第6話 処罰はあったんだろうか……


 「ちょっと先生、やめて下さい!」

 駆けこんだD先生が、Cを止めます。

 「いいんです、先生!

 こいつが、列を乱しよったんです!」

 「私が頼んだんです!

 やめて! 本当にやめて!」

 D先生が必死に止めますが、暴力をふるい続ける自分に興奮して、歯止めが効かなくなっているのか、それでもCは、M田くんを殴る殴る。


 「男子、先生を止めて!」

 ついにD先生が叫びました。


 「よっしゃ!」

 許可が出たので、周囲の男子生徒が、一斉にCへと襲い掛かりました。

 Cの髪の毛をつかんで後ろに引き、膝の裏に蹴りを入れる。引き倒したCを囲んで、踏みつけるように蹴る蹴る蹴る。頭を蹴られて朦朧としたCを引きずり、谷底へ蹴落とす。

 ……ぐらい出来たら良かったのですが、やったことは、両手をつかんで、M田くんから引き離すことぐらいです。

 それでもまだCは、「放せェ!」と叫んでいましたが。


 そのとき、ようやく、三組、五組の担任がやってきました。

 「どうしました?」

 「大丈夫ですか?」

 状況が分からない三組担任と五組担任。


 「M田が何かしよったんですか?」

 D先生がM田をかばう位置に立ち、他の男子生徒がCの両腕を押さえていることから、M田絡みで、何かあったことは察したようでした。


 「M田くんは落とし物届けに来ただけやで」

 「C先生が、いきなりM田を叩き始めてんや」

 「無茶苦茶や」

 「M田は悪ないで」

 すかさず周囲の生徒たちから、M田は悪くない、悪いのはCだと言う声が飛びます。

 その言葉から、三組担任と五組担任は、何となく状況が分かったようでした。


 「ほら、お前ら、もうC先生を放せ」

 「止まるな!

 関係ないヤツは、さっさと進め!」

 三組担任は、生徒たちを怒鳴り、進むように促します。

 いやいや、そもそも止めていたのは、Cやろが。


 その場に、M田、C、D先生、三組担任、五組担任が残り、生徒たちはぞろぞろと進み始めました。

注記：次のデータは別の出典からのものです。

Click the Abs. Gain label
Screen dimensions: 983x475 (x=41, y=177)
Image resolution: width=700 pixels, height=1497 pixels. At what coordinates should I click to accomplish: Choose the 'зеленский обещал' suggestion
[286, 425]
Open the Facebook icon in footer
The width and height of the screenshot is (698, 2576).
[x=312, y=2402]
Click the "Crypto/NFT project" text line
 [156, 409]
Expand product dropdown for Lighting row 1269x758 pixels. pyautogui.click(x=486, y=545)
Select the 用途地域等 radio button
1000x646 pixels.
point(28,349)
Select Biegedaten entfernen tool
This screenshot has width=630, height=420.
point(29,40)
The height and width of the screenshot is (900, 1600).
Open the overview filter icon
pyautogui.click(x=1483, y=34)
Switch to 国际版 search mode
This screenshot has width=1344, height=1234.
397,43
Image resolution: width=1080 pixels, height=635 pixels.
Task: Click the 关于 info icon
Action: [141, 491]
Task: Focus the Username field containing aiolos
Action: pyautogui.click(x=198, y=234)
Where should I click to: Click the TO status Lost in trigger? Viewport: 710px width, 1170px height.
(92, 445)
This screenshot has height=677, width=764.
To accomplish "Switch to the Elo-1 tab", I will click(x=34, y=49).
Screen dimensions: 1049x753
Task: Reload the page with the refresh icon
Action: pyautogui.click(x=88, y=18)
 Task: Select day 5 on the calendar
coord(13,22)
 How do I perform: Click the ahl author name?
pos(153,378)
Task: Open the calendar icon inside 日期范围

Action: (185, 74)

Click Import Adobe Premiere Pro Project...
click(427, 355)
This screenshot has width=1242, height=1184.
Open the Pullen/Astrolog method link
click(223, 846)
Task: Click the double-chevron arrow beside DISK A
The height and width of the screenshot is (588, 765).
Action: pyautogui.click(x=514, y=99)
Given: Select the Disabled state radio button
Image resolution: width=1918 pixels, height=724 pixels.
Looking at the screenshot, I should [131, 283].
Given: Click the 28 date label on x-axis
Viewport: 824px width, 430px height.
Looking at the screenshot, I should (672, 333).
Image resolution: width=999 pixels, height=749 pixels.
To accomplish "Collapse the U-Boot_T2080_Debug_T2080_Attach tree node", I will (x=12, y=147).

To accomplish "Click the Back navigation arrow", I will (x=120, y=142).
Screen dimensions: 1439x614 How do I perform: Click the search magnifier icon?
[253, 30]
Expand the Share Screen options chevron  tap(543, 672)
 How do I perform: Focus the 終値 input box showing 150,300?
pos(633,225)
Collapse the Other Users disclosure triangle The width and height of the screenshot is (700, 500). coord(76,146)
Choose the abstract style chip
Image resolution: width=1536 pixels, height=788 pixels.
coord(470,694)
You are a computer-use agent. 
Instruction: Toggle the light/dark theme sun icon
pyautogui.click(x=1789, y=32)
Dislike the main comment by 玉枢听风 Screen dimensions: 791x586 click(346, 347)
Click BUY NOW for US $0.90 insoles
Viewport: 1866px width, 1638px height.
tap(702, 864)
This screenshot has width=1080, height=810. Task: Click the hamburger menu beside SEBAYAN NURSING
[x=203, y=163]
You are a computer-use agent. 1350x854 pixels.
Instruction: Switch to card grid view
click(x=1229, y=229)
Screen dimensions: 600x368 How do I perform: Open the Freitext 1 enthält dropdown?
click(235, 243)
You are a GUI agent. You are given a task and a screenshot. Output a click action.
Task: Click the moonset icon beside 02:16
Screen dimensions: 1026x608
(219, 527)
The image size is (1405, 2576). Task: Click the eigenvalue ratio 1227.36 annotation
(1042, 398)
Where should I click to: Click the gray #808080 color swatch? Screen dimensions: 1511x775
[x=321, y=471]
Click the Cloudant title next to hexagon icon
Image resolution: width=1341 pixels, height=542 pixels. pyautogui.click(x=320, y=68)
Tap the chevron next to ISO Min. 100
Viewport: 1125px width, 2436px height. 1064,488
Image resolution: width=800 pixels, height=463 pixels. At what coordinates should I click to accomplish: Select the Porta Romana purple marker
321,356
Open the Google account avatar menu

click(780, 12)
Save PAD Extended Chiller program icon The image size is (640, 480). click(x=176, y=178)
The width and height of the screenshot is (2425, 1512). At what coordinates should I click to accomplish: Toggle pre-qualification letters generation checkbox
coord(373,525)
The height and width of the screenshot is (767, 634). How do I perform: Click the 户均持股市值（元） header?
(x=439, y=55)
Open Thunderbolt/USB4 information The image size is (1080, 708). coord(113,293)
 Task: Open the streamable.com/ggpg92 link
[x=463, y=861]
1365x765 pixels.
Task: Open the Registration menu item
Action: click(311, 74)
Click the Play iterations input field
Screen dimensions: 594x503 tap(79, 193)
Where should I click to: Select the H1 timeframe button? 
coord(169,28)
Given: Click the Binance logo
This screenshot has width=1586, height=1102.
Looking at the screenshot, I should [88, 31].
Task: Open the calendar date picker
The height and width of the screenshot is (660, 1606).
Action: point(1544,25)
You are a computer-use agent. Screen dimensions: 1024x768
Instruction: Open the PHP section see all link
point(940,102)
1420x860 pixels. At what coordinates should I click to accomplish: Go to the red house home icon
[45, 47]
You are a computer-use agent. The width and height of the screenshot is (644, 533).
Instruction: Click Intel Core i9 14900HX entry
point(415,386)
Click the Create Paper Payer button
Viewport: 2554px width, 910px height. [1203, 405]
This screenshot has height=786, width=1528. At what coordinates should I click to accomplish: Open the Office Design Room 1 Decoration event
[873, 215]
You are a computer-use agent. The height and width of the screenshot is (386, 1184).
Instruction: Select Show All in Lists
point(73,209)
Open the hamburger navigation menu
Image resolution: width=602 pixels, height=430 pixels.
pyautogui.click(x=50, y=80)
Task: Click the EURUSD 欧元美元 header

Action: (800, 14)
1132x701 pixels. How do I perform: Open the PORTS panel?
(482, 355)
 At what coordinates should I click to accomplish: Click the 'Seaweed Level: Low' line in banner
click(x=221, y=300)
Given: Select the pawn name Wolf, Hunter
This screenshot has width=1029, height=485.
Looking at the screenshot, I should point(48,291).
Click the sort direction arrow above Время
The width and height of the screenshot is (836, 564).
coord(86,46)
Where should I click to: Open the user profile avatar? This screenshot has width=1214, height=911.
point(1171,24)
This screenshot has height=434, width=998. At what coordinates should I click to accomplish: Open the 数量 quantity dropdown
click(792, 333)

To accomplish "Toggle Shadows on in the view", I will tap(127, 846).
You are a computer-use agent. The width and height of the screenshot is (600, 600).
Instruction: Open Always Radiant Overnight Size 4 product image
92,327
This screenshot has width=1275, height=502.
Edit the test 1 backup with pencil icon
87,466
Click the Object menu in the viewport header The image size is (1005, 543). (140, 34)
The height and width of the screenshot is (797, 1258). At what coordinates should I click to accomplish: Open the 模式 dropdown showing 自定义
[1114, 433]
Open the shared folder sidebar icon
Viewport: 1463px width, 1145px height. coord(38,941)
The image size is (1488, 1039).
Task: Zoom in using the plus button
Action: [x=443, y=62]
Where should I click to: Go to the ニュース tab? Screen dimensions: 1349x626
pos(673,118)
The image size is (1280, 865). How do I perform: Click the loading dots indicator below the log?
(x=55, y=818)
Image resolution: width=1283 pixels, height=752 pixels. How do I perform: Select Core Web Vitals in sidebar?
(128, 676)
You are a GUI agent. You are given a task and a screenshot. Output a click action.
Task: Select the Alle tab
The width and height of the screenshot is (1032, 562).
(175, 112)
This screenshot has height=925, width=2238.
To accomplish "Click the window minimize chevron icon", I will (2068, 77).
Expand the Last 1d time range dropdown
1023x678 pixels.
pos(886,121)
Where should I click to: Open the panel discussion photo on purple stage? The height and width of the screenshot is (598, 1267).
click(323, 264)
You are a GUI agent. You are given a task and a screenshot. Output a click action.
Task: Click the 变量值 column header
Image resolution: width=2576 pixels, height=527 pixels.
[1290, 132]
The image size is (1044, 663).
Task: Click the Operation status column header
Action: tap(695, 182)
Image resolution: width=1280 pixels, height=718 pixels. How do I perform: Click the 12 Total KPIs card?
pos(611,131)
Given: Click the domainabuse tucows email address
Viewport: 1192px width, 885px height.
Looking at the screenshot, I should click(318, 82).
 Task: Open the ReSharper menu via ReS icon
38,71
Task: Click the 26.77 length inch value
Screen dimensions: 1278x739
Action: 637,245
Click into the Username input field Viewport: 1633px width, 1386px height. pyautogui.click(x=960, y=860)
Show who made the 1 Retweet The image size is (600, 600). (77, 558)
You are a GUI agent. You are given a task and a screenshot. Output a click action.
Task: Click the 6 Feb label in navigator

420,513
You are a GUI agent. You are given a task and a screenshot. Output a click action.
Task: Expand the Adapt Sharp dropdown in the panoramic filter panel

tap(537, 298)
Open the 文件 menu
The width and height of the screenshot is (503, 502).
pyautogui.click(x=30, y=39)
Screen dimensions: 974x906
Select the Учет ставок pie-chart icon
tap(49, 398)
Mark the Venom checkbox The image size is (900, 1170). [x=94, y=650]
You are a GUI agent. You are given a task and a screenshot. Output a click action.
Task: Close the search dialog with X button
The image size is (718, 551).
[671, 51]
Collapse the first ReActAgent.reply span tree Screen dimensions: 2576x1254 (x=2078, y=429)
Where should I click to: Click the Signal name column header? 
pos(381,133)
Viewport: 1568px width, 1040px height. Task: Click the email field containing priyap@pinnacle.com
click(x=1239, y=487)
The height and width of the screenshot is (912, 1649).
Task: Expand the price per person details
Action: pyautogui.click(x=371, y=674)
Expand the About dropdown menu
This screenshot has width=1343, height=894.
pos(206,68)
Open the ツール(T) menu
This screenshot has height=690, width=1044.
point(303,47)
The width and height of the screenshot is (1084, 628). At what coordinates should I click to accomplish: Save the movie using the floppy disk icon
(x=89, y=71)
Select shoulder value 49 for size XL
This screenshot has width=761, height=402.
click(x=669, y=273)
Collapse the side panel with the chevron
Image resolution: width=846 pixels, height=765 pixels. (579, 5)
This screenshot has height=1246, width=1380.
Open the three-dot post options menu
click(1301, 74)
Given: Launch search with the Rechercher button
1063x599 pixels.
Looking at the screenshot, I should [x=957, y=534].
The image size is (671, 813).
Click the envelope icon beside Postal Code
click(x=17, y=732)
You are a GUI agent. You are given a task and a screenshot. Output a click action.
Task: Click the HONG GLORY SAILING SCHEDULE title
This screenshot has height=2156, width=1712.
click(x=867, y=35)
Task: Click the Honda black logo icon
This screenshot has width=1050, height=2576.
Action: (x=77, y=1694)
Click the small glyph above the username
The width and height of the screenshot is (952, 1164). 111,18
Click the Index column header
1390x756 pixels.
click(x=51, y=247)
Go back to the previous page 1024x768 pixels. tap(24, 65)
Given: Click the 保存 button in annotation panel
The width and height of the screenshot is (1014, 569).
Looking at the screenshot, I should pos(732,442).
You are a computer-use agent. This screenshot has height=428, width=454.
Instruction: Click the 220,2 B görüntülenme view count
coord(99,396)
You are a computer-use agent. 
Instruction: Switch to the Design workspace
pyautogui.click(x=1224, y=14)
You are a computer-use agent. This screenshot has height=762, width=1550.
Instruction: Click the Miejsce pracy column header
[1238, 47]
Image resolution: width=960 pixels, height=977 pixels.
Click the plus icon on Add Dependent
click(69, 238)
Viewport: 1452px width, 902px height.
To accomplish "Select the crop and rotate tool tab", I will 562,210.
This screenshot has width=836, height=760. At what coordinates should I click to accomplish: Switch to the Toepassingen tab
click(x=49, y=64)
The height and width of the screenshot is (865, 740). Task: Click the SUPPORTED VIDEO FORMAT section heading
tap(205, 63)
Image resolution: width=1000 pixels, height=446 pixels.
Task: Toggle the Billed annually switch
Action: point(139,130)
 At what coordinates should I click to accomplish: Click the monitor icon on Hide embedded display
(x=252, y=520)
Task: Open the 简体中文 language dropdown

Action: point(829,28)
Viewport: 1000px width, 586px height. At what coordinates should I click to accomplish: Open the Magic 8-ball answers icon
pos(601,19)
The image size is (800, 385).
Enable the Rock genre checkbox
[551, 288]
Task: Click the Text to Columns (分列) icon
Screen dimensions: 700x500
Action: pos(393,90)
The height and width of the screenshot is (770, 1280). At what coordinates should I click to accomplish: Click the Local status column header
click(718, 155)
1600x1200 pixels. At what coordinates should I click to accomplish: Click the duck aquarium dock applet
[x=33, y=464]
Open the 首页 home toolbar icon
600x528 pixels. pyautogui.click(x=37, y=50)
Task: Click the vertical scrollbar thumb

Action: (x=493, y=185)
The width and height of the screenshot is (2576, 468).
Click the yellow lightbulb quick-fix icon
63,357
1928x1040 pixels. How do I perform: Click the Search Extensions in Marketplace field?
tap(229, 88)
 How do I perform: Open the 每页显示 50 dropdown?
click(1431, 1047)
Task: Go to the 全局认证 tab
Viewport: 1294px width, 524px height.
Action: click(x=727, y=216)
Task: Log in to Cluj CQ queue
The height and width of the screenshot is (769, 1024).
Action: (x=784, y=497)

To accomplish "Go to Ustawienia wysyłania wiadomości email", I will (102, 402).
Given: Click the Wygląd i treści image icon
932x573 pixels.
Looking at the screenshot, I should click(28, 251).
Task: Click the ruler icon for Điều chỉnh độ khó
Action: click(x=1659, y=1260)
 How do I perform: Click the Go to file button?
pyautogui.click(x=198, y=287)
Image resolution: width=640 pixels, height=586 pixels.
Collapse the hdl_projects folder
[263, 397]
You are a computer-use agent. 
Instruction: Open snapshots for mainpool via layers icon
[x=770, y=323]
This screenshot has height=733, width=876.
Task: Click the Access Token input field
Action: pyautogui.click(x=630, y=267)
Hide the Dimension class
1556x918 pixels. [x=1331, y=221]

 「また隠蔽かい」と、誰かが呟いていたことを覚えています。


 このエッセイのタイトル、キャッチコピーは『決闘変』ではなく、こっちの『遠足変』を思い出してつけました。

 あれは暴行事件だろと、今でも思います。

 M田君に非は無い。

 担任のD先生に頼まれただけで、自ら列を乱したわけじゃない。

 勘違いのまま、暴力をふるい続けたC。

 何か内々で処分があったのかも知れませんが、少なくとも表面上は、遠足前も遠足後も、そのままでした。

 ただ、私たちが卒業して数年後、教師を辞めたと噂で聞きました……。